*** MATERIAL SUPPLIED Section Begins ***

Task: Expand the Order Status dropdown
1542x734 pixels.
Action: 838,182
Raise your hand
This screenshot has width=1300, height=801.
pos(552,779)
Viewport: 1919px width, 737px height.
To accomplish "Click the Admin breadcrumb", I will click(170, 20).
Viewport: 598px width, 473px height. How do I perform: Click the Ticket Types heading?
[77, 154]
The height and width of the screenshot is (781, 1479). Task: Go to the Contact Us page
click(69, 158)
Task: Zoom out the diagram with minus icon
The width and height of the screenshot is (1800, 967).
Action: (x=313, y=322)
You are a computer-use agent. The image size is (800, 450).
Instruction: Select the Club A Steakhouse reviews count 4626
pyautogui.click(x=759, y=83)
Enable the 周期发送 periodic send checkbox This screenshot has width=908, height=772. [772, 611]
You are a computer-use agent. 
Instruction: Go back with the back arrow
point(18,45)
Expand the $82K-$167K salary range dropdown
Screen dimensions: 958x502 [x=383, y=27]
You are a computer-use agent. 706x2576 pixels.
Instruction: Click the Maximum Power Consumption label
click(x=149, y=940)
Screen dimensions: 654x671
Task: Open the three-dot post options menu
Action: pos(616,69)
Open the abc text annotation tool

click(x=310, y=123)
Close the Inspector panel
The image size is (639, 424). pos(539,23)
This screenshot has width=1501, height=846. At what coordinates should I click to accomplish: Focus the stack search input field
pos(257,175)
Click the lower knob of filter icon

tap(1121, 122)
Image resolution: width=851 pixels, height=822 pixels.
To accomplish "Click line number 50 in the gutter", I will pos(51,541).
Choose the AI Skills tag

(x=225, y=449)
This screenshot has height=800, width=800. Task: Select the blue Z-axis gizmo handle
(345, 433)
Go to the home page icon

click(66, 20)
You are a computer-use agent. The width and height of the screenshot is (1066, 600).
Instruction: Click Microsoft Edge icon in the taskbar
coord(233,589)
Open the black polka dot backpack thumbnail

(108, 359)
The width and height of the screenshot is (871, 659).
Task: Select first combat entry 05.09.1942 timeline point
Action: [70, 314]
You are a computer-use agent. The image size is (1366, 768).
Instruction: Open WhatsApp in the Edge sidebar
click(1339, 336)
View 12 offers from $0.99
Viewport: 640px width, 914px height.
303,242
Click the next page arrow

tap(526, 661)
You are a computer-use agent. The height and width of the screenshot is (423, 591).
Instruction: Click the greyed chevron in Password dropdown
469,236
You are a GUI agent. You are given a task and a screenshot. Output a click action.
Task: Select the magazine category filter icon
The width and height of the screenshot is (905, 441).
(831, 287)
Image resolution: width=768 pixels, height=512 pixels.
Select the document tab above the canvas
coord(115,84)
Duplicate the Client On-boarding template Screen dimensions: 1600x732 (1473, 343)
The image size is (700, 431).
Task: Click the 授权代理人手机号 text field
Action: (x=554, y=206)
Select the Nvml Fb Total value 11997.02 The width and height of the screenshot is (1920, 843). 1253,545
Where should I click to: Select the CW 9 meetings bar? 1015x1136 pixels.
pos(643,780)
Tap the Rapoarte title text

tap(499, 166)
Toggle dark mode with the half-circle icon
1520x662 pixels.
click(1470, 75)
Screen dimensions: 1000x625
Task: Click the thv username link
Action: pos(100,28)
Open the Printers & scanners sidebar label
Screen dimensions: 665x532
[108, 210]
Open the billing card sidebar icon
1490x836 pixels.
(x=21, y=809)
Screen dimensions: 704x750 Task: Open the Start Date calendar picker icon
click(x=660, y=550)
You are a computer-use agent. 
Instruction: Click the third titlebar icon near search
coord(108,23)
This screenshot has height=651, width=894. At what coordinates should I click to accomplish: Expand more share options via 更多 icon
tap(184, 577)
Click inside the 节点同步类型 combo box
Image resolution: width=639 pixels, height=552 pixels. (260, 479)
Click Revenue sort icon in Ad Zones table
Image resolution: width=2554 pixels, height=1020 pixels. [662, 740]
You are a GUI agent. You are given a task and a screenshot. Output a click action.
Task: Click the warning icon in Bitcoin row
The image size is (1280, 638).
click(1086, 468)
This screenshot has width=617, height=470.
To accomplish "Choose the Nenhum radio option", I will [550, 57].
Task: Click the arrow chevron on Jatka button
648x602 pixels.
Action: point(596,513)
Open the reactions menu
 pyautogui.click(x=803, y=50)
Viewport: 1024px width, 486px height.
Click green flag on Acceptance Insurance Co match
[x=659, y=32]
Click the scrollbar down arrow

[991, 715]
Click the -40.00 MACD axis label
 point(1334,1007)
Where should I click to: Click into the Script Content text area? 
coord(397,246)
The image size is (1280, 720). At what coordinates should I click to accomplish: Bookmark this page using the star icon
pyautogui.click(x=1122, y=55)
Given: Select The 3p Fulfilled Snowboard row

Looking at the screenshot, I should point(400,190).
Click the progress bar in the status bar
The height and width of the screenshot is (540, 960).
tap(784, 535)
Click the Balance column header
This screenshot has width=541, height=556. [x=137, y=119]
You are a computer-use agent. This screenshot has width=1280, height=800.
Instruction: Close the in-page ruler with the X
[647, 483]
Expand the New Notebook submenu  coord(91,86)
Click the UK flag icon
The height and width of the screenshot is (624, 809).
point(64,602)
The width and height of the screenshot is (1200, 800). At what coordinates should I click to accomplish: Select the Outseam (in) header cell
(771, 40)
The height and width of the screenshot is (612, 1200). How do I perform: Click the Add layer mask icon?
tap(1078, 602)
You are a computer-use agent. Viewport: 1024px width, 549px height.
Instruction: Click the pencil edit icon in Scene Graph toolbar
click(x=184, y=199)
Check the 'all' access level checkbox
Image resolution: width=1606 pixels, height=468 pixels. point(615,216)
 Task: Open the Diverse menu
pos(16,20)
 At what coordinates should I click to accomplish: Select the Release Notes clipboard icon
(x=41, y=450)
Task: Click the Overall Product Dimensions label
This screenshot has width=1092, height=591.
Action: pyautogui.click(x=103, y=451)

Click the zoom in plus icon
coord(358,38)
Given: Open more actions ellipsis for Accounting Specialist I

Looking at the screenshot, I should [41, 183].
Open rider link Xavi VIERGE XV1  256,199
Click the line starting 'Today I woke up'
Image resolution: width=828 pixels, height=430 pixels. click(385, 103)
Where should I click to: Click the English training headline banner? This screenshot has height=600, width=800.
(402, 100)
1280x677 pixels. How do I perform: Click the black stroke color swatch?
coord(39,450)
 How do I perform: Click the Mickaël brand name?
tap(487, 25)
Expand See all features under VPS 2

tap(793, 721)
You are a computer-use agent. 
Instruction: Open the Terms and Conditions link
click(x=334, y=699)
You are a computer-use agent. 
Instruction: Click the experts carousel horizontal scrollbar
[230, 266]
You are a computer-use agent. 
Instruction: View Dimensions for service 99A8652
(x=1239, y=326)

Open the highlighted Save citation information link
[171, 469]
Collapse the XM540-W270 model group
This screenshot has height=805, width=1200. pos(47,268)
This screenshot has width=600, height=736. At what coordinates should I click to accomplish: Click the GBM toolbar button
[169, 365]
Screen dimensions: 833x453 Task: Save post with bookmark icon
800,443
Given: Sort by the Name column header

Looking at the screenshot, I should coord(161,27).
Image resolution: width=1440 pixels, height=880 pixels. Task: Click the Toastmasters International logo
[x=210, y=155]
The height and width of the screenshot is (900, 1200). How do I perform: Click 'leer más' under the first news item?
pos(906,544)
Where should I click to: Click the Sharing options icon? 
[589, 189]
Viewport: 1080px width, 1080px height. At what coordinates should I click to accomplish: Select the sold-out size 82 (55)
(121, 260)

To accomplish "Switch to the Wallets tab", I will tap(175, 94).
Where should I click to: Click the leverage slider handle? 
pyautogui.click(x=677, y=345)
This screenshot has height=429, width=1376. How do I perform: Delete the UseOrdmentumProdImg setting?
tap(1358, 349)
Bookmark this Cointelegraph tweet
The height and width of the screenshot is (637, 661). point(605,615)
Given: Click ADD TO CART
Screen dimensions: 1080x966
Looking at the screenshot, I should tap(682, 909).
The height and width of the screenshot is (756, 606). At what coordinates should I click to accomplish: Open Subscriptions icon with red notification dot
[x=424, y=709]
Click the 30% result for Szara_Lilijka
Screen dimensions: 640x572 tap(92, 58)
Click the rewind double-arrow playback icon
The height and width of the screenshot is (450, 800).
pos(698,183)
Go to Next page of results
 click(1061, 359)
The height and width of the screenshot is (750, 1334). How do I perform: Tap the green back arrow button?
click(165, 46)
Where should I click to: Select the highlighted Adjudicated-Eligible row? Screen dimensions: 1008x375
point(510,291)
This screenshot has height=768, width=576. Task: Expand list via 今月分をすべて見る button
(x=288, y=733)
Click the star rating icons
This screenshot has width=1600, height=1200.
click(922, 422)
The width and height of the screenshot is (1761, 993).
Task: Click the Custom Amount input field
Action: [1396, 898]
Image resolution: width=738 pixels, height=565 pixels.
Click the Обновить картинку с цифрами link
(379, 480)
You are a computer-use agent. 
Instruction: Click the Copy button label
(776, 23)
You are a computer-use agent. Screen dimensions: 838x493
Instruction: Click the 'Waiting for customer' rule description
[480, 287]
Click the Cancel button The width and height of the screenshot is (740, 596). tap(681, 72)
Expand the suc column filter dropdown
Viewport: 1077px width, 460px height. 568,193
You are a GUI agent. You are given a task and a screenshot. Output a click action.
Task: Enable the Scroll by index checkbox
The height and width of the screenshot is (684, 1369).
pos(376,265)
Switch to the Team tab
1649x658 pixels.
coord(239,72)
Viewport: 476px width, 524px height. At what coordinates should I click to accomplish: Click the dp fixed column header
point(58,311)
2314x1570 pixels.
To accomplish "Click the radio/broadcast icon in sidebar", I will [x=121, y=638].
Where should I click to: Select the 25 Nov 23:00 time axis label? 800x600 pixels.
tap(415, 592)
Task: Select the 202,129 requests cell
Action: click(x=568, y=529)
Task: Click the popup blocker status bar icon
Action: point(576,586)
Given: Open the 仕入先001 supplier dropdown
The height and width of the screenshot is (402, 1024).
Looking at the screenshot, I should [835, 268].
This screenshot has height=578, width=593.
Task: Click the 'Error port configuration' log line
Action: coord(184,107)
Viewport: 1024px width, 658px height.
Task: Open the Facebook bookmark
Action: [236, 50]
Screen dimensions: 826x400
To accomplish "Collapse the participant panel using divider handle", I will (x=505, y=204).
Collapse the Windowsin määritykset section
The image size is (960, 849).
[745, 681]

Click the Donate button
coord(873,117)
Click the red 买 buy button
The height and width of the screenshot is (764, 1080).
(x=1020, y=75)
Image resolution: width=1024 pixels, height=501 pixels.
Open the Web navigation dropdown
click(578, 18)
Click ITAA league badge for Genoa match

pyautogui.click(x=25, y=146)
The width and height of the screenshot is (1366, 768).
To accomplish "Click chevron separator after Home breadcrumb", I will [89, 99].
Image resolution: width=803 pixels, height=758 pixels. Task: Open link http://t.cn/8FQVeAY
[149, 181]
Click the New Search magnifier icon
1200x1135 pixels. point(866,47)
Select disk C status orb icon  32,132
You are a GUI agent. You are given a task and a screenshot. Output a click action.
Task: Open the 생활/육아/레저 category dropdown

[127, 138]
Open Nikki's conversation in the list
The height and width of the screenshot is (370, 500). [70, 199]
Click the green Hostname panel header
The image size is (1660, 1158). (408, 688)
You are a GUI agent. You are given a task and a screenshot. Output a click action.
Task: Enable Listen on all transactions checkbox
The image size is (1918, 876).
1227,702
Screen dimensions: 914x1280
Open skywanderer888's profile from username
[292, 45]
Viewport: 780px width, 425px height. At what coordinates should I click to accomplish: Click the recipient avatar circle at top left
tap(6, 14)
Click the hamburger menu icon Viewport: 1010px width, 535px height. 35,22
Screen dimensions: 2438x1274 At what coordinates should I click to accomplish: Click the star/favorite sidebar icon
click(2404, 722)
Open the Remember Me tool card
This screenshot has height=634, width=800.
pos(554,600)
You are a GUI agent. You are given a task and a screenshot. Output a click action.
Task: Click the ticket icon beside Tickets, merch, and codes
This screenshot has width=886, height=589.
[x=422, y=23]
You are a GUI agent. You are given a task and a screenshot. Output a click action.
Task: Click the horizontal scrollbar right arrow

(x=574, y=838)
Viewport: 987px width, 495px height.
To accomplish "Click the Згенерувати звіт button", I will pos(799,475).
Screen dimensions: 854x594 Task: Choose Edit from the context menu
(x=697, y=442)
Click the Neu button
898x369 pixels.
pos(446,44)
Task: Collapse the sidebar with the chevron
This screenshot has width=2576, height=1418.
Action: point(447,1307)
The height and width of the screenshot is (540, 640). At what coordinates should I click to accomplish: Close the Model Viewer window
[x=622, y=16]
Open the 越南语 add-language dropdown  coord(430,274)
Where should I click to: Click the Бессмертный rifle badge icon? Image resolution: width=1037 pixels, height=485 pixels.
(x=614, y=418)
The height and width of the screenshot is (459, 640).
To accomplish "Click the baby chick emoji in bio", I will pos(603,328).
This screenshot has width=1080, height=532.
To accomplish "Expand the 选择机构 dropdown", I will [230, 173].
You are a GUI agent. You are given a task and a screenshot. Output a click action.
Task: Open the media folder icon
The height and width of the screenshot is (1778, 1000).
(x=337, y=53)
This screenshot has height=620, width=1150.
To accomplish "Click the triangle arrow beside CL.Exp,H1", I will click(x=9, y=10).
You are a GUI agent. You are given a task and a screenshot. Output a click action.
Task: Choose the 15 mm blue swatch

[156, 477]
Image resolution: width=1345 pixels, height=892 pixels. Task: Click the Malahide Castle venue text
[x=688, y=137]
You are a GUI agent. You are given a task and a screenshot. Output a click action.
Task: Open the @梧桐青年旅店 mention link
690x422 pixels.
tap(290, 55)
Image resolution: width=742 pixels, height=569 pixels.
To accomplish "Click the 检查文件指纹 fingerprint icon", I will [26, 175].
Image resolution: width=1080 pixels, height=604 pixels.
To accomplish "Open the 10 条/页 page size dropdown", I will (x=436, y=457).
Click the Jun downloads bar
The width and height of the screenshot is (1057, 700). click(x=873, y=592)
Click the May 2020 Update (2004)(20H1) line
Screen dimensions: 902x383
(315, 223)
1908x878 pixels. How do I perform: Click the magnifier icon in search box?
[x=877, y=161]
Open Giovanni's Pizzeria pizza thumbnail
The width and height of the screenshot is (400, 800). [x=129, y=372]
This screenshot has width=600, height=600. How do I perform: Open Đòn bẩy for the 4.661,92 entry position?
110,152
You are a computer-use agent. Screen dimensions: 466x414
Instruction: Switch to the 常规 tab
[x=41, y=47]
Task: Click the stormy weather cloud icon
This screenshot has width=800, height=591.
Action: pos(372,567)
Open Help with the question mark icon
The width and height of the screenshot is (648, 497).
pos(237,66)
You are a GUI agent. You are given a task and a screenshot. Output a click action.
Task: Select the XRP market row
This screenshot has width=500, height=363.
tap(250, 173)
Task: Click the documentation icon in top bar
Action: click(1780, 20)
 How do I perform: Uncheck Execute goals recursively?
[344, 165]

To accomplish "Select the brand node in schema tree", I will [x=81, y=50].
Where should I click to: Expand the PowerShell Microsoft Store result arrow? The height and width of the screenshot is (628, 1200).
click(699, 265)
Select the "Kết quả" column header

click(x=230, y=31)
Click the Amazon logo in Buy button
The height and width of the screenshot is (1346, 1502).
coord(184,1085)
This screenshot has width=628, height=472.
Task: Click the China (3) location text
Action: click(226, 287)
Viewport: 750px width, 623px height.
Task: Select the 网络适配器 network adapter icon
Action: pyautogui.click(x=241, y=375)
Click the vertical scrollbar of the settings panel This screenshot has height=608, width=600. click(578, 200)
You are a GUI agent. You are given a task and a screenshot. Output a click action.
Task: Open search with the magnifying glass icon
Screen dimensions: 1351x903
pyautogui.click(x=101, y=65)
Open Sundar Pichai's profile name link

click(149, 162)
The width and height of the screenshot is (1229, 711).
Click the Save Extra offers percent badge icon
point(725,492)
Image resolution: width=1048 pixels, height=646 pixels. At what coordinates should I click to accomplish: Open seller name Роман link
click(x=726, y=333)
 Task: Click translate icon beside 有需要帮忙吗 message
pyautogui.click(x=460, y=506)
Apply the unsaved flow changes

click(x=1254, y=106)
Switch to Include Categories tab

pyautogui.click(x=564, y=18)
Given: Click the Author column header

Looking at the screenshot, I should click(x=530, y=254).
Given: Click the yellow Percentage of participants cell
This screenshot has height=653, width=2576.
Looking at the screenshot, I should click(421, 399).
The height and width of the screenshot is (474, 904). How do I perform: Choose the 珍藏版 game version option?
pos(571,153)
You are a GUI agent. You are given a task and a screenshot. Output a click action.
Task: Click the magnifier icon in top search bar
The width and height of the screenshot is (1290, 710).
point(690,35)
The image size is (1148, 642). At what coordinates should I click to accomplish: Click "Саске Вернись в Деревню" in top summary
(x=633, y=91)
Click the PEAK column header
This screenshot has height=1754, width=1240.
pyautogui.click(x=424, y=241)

*** MATERIAL SUPPLIED Section Ends ***

_PROBLEM DESCRIPTION_. What is needed is a copy of every line above in which "breadcrumb" appears.

_OUTPUT_.
To accomplish "Click the Admin breadcrumb", I will click(170, 20).
To accomplish "Click chevron separator after Home breadcrumb", I will [89, 99].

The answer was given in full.